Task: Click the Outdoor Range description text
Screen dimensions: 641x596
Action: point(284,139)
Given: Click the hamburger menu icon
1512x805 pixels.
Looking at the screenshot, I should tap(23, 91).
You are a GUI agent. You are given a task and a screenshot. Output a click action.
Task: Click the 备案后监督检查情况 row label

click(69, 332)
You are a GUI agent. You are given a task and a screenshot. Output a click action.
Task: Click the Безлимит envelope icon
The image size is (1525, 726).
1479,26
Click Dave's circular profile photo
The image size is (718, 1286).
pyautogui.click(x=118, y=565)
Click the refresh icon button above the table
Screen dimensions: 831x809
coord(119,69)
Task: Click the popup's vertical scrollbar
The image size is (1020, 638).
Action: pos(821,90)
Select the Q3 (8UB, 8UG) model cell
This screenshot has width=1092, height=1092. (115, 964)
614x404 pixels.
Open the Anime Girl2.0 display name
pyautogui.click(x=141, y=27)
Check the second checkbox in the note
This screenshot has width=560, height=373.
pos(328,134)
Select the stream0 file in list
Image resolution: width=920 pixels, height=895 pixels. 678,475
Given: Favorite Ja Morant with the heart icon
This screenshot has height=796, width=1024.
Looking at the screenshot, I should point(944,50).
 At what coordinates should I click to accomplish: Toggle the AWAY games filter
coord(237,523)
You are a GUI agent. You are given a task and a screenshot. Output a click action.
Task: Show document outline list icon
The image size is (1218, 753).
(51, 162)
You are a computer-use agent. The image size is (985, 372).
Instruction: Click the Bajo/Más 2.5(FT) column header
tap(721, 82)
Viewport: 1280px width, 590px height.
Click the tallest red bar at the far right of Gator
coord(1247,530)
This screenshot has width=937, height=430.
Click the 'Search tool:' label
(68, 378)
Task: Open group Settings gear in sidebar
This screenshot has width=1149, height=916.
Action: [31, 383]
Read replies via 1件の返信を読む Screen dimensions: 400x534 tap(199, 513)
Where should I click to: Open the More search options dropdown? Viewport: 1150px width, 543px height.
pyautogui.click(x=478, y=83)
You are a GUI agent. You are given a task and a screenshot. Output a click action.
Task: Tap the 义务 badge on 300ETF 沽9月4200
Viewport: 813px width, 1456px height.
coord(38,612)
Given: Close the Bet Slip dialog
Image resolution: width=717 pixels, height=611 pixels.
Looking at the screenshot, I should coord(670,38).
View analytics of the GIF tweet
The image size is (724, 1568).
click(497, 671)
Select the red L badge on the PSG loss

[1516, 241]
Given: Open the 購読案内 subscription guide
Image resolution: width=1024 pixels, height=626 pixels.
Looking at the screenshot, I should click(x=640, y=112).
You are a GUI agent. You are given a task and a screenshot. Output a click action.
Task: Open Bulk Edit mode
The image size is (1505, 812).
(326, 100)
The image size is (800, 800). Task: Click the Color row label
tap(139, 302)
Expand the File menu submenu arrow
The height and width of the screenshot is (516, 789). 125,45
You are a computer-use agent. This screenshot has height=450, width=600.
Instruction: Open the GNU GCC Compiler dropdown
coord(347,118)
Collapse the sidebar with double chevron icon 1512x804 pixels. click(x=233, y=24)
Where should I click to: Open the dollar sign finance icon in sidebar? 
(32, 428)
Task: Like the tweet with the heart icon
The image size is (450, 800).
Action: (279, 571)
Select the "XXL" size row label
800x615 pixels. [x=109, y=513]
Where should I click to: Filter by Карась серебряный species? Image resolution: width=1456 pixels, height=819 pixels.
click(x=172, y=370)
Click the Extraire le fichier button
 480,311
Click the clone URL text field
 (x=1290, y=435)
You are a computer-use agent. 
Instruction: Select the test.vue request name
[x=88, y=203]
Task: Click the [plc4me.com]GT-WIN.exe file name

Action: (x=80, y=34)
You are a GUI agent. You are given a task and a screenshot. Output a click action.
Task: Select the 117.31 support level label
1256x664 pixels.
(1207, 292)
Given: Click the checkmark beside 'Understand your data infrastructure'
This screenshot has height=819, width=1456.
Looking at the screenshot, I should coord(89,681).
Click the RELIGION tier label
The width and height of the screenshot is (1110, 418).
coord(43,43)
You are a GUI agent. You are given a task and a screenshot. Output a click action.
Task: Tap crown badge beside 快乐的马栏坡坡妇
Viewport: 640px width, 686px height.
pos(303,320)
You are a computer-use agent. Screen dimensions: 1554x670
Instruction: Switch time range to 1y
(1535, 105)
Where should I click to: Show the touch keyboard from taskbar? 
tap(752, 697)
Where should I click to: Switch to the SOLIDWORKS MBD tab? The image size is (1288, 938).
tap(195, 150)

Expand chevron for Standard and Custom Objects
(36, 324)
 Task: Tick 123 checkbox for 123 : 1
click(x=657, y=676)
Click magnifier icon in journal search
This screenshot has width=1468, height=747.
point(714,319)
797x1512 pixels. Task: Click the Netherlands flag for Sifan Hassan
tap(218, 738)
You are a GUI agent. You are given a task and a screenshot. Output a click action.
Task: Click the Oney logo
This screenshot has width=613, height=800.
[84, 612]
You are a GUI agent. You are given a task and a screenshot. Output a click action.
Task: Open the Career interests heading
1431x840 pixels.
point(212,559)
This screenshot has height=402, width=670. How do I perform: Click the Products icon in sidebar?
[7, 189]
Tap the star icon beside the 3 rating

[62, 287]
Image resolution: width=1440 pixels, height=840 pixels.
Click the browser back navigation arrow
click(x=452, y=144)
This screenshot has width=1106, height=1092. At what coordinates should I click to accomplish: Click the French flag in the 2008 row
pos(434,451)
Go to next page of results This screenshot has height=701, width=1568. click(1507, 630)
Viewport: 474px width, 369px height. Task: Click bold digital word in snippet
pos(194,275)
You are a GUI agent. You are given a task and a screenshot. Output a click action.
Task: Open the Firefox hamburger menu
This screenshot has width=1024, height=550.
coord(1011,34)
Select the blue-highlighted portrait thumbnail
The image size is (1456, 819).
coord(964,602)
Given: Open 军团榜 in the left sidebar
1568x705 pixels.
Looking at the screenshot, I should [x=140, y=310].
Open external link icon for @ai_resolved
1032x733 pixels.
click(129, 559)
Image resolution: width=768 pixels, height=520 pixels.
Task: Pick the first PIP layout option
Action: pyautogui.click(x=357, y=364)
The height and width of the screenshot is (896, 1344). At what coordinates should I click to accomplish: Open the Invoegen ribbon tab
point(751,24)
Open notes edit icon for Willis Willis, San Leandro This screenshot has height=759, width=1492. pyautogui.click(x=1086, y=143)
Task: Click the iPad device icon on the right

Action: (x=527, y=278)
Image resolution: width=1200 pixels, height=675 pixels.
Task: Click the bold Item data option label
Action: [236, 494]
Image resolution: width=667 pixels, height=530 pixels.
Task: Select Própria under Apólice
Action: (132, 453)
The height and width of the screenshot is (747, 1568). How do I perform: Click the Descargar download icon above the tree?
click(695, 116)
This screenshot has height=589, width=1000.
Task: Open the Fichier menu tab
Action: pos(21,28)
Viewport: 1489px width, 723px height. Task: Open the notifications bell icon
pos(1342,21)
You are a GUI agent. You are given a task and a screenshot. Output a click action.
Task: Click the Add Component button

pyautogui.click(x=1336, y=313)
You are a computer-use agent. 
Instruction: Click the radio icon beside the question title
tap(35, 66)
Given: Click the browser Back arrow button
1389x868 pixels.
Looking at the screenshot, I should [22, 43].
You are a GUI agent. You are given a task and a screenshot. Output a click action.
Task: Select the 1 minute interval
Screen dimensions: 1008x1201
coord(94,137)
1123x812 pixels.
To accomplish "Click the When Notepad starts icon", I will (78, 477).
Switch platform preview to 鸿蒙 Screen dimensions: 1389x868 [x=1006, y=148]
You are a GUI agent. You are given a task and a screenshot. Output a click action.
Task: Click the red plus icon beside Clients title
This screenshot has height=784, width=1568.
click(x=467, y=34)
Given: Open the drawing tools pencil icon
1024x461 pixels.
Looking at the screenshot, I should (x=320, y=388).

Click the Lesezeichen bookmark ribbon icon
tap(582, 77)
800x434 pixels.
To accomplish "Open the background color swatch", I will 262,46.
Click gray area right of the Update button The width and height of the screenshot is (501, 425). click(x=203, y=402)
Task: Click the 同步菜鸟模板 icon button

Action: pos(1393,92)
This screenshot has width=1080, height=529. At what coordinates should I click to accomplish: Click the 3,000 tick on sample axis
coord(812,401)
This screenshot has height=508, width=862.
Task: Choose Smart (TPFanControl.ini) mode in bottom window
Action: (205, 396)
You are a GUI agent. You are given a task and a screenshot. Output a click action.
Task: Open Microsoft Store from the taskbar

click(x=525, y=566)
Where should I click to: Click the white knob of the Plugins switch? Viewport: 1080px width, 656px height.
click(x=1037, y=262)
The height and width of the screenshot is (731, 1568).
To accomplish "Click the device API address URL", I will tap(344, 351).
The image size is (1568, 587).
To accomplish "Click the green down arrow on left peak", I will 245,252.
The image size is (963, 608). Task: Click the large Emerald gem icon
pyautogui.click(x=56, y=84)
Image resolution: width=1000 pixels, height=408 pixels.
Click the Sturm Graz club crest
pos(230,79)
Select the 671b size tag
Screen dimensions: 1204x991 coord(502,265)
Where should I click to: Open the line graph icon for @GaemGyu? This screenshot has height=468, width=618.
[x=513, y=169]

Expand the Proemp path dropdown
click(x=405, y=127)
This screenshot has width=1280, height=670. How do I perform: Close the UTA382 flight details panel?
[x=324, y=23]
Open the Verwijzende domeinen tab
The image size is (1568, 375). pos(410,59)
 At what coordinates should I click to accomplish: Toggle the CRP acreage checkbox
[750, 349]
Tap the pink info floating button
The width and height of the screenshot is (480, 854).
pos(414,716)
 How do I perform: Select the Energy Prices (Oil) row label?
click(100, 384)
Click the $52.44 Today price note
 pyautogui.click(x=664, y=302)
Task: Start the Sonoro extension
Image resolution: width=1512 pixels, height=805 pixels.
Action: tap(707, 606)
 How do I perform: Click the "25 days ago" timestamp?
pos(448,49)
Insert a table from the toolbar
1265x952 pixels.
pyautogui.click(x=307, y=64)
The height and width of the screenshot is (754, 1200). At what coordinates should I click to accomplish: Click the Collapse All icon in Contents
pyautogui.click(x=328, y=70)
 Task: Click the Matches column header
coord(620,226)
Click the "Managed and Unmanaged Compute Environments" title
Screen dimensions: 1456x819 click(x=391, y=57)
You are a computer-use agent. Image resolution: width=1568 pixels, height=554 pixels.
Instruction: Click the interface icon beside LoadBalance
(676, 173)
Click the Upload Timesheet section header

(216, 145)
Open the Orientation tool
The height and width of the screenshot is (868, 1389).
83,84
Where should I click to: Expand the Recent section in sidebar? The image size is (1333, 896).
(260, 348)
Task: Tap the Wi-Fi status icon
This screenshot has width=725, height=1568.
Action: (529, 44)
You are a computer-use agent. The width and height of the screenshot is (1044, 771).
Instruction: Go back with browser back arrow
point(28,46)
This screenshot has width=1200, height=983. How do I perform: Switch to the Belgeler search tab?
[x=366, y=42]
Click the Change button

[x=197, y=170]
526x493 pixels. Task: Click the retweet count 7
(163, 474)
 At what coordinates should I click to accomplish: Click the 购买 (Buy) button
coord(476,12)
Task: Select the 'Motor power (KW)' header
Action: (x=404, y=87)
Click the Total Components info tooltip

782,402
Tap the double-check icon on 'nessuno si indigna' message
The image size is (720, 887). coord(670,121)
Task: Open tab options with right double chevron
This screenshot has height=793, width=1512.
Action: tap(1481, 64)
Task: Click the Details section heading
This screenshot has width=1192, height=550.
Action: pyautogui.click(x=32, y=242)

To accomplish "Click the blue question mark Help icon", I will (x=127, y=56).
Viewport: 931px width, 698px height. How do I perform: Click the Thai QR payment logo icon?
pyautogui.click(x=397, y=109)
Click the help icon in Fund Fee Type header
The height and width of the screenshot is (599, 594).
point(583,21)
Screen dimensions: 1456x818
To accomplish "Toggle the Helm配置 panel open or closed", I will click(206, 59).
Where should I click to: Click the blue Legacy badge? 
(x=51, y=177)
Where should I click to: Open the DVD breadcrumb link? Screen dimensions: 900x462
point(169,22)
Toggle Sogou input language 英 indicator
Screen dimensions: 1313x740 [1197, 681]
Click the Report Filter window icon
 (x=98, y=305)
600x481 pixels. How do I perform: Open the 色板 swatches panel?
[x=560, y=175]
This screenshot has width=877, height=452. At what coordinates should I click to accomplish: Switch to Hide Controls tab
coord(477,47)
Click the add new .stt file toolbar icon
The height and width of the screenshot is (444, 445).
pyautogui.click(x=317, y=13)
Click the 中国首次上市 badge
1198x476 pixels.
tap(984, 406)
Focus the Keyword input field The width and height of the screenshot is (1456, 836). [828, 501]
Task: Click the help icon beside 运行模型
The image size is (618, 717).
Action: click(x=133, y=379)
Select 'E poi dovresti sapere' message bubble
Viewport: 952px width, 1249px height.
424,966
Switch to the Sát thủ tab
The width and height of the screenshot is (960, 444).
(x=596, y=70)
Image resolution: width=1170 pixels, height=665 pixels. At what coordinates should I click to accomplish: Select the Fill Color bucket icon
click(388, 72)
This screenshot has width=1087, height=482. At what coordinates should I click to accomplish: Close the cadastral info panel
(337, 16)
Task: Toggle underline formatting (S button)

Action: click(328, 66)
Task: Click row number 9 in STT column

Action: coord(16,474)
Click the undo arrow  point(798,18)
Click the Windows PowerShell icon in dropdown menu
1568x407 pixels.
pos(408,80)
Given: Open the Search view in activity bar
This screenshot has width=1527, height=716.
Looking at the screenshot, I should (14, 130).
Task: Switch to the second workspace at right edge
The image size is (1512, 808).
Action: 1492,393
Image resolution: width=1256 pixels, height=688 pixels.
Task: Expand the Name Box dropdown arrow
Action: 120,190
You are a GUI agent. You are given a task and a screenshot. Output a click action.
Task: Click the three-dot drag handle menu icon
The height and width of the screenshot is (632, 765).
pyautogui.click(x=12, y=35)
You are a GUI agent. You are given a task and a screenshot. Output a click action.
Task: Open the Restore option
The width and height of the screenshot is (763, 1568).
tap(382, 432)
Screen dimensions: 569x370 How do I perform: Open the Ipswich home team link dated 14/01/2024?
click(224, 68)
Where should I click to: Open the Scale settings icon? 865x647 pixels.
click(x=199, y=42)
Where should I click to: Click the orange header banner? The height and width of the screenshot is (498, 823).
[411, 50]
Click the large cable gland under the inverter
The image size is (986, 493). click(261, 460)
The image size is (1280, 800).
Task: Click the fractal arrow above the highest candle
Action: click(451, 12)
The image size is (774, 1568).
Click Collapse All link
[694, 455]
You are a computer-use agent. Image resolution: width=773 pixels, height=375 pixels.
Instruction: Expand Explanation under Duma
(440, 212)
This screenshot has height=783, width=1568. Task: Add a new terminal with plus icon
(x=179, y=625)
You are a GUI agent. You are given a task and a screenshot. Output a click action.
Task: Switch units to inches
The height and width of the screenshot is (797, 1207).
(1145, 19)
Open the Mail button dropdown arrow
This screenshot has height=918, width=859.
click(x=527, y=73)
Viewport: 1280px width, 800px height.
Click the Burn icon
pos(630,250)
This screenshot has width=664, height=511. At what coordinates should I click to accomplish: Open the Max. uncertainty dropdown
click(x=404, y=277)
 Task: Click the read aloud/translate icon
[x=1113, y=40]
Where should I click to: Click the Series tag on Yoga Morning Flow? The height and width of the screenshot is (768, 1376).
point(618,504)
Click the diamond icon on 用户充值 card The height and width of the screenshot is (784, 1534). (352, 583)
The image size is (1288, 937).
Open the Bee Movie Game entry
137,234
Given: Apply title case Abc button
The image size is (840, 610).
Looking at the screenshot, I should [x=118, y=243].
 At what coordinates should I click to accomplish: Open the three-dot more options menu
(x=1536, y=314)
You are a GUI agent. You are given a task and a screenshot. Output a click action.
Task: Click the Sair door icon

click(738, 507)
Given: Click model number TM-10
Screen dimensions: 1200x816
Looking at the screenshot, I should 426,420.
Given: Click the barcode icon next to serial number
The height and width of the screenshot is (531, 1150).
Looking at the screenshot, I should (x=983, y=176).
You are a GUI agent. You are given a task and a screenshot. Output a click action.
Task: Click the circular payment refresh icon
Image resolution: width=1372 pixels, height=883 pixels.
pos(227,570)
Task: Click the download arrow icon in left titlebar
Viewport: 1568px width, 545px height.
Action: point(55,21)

*Action item*: Nothing should appear in the answer except the lines above from the line with "Task: Click the [plc4me.com]GT-WIN.exe" through the line with "Click the RELIGION tier label", both included, written out exactly.

*Task answer*:
Task: Click the [plc4me.com]GT-WIN.exe file name

Action: (x=80, y=34)
You are a GUI agent. You are given a task and a screenshot. Output a click action.
Task: Select the 117.31 support level label
1256x664 pixels.
(1207, 292)
Given: Click the checkmark beside 'Understand your data infrastructure'
This screenshot has height=819, width=1456.
Looking at the screenshot, I should coord(89,681).
Click the RELIGION tier label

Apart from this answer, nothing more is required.